BEGIN RECORDS TO PROCESS
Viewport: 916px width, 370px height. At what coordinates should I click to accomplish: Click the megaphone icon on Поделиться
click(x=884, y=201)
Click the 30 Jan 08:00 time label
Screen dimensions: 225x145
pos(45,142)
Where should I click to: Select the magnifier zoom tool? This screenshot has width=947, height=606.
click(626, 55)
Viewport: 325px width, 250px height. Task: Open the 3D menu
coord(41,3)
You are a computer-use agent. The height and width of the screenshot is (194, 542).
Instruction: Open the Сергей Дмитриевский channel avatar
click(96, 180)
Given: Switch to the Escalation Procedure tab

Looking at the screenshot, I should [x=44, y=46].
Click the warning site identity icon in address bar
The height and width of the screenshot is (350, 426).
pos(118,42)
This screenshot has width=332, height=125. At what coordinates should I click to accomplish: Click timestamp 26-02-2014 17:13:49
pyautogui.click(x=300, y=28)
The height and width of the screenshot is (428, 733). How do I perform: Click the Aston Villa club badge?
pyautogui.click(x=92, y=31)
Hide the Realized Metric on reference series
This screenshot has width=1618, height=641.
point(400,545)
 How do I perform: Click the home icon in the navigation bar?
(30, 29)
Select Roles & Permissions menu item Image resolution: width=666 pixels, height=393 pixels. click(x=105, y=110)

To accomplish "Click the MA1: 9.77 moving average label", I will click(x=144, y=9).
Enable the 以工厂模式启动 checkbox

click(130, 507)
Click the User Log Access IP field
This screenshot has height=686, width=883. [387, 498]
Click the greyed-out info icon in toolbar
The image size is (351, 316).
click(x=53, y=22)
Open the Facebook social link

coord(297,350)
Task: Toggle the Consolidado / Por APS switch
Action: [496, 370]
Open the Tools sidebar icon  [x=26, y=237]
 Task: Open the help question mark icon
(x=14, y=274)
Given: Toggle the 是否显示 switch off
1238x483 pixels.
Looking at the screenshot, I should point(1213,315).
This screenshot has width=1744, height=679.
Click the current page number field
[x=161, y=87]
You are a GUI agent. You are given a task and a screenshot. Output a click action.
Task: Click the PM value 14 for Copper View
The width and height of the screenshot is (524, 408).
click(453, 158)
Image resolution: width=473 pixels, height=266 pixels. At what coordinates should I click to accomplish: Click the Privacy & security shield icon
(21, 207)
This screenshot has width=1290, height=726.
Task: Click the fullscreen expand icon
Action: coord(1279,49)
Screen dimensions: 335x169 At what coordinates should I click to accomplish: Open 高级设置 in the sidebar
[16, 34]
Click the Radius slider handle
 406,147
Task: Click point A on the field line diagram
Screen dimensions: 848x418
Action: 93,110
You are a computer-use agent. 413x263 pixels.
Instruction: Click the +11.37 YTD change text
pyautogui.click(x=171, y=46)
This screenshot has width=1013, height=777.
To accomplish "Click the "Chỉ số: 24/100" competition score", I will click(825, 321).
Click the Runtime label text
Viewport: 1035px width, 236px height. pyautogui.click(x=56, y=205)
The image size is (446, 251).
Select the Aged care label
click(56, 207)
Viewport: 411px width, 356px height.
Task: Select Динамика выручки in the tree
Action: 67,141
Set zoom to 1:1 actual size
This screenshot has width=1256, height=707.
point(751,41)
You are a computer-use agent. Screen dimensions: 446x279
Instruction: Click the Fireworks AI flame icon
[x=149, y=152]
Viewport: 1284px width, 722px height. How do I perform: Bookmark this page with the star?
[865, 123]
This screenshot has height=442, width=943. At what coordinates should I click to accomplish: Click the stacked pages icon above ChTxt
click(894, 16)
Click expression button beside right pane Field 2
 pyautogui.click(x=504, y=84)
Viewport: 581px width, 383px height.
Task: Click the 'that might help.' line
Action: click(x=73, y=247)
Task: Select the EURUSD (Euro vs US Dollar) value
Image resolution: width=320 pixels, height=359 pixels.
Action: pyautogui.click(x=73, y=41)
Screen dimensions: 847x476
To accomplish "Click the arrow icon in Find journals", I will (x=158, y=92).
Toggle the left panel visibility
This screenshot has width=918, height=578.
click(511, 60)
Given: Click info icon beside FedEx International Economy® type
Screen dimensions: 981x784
END RECORDS TO PROCESS
WORK ITEM: Of the lines above, copy each one that contains the word "value".

EXPECTED OUTPUT:
Task: Click the PM value 14 for Copper View
Task: Select the EURUSD (Euro vs US Dollar) value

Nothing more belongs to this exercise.